La France n’a pas de chance. Elle est victime d’un mal étrange, le syndrome du perdant lumineux, phénomène sur lequel devraient plancher les fameux déclinistes. Il consiste en une espèce d’inversion de phase. Dès qu’un homme ou une femme remporte une élection il perd son cap. Dès que l’un d’eux est battu, il a la révélation. Ségolène Royal en est le dernier exemple. Ayant été laminée aux primaires de son parti, puis écrasée aux législatives, elle sait maintenant ce qu’il faut faire pour sortir de la crise.

Cette certitude lui permet d’être sévère avec l’an 1 de son ancien compagnon. Le mariage pour tous aurait du être fait l’été dernier, de même que la réforme de la décentralisation. Et il fallait prendre des ordonnances dès les premières semaines.

Sur l’emploi elle connaît la solution : « Les emplois d’avenir et les contrats de génération c’est très bien, mais tout le monde sait que cela ne suffit pas », dit-elle. Que est sa proposition ? « Une bataille globale pour l’emploi ». Elémentaire mon cher Watson ! Contre les couacs gouvernementaux, et ce qu’elle appelle « la zizanie entre ministres », elle apporte aussi son mode d’emploi : « Il faut que le gouvernement trouve un esprit d’équipe, qu’il n’y ait plus de dissensions ». Ah bon !

Ségolène Royal publie ces jours-ci un livre, chez Grasset.

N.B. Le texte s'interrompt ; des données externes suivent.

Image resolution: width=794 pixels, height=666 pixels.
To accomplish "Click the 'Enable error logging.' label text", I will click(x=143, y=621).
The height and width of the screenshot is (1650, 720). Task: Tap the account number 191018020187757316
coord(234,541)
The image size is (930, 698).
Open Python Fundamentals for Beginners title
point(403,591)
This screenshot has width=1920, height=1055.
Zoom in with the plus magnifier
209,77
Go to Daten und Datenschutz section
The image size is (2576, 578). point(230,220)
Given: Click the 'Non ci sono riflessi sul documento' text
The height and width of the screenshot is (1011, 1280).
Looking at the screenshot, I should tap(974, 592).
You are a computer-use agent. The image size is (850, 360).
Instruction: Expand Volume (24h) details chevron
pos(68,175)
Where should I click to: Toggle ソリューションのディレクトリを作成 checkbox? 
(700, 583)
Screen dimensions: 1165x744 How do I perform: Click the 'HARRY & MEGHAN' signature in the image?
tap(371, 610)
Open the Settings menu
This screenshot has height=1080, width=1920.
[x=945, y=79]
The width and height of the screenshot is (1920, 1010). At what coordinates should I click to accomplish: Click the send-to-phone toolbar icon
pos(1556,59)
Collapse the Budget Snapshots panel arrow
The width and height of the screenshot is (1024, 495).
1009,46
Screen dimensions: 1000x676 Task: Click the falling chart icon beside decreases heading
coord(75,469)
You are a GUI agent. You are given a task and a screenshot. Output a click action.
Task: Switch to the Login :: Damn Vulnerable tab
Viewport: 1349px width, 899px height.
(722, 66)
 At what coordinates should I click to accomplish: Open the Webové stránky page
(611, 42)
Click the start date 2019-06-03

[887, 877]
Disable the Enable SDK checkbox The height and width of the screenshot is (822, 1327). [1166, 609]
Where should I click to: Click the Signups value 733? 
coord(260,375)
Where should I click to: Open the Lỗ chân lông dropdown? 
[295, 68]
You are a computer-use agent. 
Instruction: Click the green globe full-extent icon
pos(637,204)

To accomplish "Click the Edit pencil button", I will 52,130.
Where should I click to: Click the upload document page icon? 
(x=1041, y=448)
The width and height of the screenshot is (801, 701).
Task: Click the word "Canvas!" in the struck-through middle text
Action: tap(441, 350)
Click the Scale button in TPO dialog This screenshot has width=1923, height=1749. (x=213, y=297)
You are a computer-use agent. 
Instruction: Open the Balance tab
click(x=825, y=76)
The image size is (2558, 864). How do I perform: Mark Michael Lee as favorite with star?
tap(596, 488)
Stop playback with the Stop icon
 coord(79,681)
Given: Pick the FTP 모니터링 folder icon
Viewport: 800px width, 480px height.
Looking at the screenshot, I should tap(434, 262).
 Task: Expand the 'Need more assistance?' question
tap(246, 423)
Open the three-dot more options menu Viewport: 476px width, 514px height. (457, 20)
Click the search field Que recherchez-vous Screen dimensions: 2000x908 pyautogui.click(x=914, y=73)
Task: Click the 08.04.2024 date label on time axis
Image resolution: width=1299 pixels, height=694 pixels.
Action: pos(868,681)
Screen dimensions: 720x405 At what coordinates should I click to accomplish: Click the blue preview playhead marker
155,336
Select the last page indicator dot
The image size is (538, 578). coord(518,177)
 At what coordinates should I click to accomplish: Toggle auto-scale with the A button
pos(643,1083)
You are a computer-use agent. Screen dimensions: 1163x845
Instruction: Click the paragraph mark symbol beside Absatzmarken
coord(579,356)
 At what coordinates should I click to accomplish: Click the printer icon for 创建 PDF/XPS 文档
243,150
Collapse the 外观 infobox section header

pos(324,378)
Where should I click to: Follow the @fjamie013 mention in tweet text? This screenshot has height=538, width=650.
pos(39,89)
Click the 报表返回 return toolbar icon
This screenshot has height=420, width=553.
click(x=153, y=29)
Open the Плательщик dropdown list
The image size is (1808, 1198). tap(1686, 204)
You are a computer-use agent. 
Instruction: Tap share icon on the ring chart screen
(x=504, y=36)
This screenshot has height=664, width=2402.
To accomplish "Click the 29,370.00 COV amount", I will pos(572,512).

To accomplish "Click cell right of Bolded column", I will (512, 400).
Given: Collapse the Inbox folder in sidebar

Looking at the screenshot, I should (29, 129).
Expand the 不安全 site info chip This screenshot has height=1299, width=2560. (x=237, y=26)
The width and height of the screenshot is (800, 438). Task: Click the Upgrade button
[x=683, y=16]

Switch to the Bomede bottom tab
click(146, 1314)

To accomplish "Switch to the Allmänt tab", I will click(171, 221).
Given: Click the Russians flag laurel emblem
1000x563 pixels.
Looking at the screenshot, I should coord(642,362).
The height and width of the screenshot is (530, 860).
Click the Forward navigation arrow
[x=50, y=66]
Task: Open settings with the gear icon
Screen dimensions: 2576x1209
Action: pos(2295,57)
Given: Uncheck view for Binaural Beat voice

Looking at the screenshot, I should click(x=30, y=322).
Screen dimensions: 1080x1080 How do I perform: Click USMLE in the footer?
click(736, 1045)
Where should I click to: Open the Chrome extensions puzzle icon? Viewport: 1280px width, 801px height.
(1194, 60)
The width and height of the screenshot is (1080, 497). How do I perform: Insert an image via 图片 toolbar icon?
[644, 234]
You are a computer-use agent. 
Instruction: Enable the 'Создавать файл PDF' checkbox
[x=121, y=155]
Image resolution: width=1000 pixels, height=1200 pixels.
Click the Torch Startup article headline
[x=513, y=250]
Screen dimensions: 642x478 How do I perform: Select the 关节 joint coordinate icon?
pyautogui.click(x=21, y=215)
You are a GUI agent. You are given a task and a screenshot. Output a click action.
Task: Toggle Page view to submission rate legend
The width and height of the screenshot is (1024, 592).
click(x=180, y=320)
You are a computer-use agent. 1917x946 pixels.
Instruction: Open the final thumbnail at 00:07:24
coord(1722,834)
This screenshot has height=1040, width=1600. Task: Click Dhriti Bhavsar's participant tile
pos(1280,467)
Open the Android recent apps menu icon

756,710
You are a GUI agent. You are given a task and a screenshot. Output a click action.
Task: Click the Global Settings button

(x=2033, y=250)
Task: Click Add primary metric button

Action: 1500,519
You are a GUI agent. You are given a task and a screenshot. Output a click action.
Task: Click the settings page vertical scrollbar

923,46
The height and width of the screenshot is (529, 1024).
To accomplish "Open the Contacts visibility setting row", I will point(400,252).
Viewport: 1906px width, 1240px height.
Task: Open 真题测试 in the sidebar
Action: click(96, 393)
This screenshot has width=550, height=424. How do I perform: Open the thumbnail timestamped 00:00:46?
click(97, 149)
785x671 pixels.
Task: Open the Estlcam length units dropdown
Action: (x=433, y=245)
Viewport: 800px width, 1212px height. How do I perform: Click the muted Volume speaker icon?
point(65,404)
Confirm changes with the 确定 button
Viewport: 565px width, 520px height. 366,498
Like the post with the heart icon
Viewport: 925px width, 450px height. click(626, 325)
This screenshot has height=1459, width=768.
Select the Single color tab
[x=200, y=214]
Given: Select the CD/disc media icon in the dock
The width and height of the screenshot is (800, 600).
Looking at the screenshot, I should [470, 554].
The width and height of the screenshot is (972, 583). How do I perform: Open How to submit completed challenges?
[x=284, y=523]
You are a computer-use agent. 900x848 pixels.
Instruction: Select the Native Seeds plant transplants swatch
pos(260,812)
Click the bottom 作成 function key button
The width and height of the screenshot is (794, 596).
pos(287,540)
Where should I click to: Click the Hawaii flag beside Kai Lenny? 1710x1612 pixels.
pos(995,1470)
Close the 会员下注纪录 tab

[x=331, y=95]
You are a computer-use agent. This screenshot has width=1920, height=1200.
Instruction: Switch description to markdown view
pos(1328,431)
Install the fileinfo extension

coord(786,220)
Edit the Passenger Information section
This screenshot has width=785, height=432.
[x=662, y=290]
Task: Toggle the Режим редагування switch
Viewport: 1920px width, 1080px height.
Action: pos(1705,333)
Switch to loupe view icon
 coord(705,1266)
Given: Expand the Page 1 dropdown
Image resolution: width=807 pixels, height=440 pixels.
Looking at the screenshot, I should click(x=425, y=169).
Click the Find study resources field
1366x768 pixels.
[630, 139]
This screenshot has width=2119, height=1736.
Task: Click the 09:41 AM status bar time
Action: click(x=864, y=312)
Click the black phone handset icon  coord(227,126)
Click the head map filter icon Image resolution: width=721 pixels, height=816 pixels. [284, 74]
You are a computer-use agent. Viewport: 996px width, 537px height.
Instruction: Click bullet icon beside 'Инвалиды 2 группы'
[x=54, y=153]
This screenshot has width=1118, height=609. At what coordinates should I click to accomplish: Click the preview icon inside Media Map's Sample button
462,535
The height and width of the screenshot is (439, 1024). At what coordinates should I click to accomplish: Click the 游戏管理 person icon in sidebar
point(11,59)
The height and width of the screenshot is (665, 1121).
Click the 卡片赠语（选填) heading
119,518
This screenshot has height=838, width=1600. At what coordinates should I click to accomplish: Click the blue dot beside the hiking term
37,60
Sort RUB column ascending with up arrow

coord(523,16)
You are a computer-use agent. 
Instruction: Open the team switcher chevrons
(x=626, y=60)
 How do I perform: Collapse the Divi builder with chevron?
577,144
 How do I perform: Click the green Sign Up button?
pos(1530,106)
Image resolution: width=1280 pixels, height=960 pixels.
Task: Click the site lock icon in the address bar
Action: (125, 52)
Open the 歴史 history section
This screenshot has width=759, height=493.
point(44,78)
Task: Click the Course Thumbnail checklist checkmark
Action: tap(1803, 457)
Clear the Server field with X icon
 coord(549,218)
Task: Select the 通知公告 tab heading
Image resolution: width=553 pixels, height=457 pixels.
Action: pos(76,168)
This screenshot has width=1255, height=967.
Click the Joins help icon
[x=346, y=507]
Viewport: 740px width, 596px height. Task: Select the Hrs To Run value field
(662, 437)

Titre : « Cette belle idée du courage ». Une galerie de portraits qui va de Mandela à des députés kurdes, de Lula à Jean Jaures, de Roosevelt à sœur Emmanuelle. Elle dit avoir puisé dans ces exemples la volonté de dépasser ses déceptions pour faire primer l’intérêt collectif.

Cette renaissance de la Présidente de la Région Poitou Charente, et cette capacité à avancer des solutions de bon sens fait penser aux certitudes de la Droite depuis le 6 mai 2012. Elle sait ce qu’il faut faire et ne pas faire pour le bien du pays. Elle a passé dix ans au pouvoir, Elysée, Assemblée, Sénat, sans abolir les 35 heures, elle a creusé les déficits, alourdi l’endettement, mais là, d’un coup, par la grâce d’un échec, l’inspiration lui est venue : elle abolira les 35 heures, combattra les déficits, et jugulera la dette.

Quant à François Hollande et son gouvernement, ils font le chemin inverse. Ils ont gagné donc ils ont perdu leur route. Ils tenaient le truc jusqu’au 6 mai, l’ennemi était la finance, le réforme des retraites n’était pas nécessaire, la TVA sociale était un contresens, le chômage devait être jugulé par la relance, et soudain, depuis le 7 mai le discours s’est enrayé.

Décidément, la victoire est un poison, et la défaite une pomme de Newton, elle réveille celui qui la prend sur la tête. Les Français l’ont d’ailleurs bien compris. Depuis trente ans ils jouent à qui perd gagne. A toutes les élections, ils confient le pouvoir à ceux qui l’ont perdu.